INSTRUKSI TUGAS:
Konversikan baris-baris butir dari baris yang memuat "Image resolution: width=889" sampai dengan baris yang memuat "Click the Regensburg", kedua baris tersebut termasuk, menjadi tabel Markdown dengan kolom "No." dan "Teks". Baris kosong tidak disertakan.

··· DATA UNTUK DIOLAH ···

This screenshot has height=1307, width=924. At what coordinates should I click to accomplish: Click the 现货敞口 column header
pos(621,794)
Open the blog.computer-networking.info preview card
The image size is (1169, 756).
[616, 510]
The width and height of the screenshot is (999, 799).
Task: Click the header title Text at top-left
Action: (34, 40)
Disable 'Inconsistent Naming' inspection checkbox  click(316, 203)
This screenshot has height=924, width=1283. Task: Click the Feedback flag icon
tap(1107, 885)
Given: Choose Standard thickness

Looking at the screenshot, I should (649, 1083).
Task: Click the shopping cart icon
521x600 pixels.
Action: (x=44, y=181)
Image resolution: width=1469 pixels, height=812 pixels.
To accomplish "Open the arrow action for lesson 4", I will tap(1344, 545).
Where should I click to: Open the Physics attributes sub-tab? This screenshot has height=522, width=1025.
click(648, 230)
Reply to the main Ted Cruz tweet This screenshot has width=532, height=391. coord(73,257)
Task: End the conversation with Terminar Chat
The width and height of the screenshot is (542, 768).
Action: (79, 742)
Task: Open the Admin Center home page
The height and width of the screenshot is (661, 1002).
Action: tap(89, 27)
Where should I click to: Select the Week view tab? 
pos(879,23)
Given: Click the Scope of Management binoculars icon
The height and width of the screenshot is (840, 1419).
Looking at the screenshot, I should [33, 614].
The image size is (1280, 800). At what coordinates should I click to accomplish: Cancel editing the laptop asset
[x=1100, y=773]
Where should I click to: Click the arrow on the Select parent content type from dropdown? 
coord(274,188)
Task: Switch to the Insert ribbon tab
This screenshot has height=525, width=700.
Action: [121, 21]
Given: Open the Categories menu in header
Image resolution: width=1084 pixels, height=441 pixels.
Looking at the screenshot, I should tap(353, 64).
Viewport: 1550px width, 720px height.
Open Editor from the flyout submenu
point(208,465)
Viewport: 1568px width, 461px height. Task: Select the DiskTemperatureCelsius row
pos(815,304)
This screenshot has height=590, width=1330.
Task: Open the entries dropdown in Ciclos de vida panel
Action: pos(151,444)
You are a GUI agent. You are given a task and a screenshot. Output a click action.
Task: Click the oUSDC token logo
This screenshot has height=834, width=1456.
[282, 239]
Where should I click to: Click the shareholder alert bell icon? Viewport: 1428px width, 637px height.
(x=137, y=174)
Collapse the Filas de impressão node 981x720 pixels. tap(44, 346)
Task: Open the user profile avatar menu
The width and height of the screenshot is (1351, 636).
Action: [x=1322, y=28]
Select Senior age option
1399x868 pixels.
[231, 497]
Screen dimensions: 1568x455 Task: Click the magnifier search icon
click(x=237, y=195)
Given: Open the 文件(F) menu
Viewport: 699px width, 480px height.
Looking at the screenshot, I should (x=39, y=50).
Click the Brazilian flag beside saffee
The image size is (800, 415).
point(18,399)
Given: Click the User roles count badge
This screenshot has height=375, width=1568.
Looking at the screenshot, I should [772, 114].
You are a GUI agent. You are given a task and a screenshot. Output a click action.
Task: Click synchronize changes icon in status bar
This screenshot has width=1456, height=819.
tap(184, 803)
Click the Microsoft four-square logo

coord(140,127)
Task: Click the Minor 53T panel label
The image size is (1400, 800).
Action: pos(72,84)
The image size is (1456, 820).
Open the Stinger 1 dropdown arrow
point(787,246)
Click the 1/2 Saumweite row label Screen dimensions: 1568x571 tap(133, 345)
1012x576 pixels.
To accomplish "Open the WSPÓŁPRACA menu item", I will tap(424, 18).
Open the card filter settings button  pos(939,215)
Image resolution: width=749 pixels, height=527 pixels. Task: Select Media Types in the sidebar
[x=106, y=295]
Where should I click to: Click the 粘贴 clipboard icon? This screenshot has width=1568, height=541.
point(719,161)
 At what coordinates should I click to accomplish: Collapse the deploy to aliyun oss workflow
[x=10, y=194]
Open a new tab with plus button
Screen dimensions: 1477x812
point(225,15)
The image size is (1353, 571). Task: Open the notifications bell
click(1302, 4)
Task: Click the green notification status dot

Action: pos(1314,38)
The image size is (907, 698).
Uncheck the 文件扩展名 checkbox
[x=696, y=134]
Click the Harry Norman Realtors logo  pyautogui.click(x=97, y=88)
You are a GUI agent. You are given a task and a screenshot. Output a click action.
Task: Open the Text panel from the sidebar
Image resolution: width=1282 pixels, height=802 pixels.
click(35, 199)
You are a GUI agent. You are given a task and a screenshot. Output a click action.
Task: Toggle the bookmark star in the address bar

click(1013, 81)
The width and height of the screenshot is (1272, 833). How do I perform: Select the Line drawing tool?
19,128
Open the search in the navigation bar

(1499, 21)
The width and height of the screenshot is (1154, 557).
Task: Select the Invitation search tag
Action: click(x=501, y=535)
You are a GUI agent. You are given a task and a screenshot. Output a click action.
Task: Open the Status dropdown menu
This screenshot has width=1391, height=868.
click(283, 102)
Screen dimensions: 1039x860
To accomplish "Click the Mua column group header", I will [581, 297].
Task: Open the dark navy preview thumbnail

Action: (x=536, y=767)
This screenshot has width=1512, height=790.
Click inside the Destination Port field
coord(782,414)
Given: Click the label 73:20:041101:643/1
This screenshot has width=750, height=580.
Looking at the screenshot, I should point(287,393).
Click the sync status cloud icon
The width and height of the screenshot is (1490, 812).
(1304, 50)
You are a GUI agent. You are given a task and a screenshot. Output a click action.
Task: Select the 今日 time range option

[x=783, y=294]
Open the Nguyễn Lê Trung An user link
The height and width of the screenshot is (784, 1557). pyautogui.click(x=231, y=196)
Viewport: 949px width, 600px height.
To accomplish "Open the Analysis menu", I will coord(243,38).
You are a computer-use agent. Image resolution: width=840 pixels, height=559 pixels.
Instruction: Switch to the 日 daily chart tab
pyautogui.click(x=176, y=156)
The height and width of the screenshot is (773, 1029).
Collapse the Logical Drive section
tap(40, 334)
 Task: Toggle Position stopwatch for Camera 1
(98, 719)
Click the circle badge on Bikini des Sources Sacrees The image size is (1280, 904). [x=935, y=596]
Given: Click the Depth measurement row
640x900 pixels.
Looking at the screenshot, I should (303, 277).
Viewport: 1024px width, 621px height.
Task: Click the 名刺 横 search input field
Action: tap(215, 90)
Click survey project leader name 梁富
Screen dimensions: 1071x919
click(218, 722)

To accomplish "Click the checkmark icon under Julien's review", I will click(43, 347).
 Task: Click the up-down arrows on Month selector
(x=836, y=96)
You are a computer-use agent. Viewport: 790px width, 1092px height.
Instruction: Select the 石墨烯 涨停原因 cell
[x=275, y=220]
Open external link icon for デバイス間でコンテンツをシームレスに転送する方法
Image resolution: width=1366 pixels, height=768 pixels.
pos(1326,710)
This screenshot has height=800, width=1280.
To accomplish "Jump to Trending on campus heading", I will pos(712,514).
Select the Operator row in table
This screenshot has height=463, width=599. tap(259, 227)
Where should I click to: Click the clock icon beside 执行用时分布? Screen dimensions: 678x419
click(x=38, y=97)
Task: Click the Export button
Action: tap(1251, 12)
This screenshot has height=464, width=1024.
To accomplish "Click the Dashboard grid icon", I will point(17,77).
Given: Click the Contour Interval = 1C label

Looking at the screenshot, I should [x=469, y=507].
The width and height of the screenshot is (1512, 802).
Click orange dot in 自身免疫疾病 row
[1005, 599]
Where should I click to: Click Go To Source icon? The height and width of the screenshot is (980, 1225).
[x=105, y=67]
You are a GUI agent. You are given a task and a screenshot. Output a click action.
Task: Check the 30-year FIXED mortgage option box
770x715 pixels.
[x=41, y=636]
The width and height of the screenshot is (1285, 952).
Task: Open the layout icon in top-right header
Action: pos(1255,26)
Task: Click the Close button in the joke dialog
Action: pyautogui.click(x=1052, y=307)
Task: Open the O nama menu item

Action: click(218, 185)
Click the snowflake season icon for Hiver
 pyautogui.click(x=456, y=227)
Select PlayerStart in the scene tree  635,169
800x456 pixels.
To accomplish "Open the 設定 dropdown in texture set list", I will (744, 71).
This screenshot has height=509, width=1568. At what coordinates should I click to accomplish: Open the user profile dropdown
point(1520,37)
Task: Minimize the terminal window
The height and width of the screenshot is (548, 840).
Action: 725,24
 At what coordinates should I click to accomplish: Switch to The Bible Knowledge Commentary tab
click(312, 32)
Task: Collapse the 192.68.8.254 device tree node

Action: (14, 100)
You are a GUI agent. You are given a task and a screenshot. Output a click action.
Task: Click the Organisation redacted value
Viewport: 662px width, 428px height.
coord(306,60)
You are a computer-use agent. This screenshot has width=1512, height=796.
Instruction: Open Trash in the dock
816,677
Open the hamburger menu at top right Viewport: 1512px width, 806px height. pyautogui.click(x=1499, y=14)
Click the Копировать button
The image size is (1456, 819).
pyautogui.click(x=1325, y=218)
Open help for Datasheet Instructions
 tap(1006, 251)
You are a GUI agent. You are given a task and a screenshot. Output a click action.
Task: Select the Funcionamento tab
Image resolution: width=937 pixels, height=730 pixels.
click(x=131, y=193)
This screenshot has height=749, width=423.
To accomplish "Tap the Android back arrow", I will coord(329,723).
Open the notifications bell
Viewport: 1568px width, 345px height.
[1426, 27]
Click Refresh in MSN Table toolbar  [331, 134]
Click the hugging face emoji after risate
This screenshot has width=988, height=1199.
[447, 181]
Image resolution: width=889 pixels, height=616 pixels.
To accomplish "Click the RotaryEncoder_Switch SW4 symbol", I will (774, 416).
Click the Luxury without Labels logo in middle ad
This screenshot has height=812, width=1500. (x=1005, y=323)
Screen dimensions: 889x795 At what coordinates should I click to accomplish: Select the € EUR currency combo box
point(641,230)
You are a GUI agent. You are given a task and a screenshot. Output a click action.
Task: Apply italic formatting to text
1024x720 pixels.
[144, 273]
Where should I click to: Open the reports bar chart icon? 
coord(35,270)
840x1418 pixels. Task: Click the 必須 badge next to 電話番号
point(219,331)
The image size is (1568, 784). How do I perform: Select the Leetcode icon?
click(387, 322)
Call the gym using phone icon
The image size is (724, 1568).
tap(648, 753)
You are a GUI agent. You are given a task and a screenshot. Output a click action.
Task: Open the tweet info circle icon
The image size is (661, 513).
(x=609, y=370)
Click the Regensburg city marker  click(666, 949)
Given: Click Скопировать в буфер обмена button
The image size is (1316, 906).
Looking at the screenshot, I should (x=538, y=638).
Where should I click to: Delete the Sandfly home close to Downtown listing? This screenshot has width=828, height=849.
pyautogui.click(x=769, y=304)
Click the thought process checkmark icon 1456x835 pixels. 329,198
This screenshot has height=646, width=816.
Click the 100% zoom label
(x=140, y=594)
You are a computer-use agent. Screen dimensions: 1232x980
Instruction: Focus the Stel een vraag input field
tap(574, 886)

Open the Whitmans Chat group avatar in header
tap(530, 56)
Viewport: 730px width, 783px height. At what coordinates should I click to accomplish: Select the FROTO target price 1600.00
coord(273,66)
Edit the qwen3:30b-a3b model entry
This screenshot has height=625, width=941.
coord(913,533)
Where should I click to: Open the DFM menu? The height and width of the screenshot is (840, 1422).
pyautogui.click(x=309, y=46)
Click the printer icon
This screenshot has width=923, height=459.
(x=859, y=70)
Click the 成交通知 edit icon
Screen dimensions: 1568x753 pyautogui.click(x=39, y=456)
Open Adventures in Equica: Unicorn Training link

···

PENYELESAIAN LATIHAN:
| No. | Teks |
|---|---|
| 1 | Image resolution: width=889 pixels, height=616 pixels. |
| 2 | To accomplish "Click the RotaryEncoder_Switch SW4 symbol", I will (774, 416). |
| 3 | Click the Luxury without Labels logo in middle ad |
| 4 | This screenshot has height=812, width=1500. (x=1005, y=323) |
| 5 | Screen dimensions: 889x795 At what coordinates should I click to accomplish: Select the € EUR currency combo box |
| 6 | point(641,230) |
| 7 | You are a GUI agent. You are given a task and a screenshot. Output a click action. |
| 8 | Task: Apply italic formatting to text |
| 9 | 1024x720 pixels. |
| 10 | [144, 273] |
| 11 | Where should I click to: Open the reports bar chart icon?  |
| 12 | coord(35,270) |
| 13 | 840x1418 pixels. Task: Click the 必須 badge next to 電話番号 |
| 14 | point(219,331) |
| 15 | The image size is (1568, 784). How do I perform: Select the Leetcode icon? |
| 16 | click(387, 322) |
| 17 | Call the gym using phone icon |
| 18 | The image size is (724, 1568). |
| 19 | tap(648, 753) |
| 20 | You are a GUI agent. You are given a task and a screenshot. Output a click action. |
| 21 | Task: Open the tweet info circle icon |
| 22 | The image size is (661, 513). |
| 23 | (x=609, y=370) |
| 24 | Click the Regensburg city marker  click(666, 949) |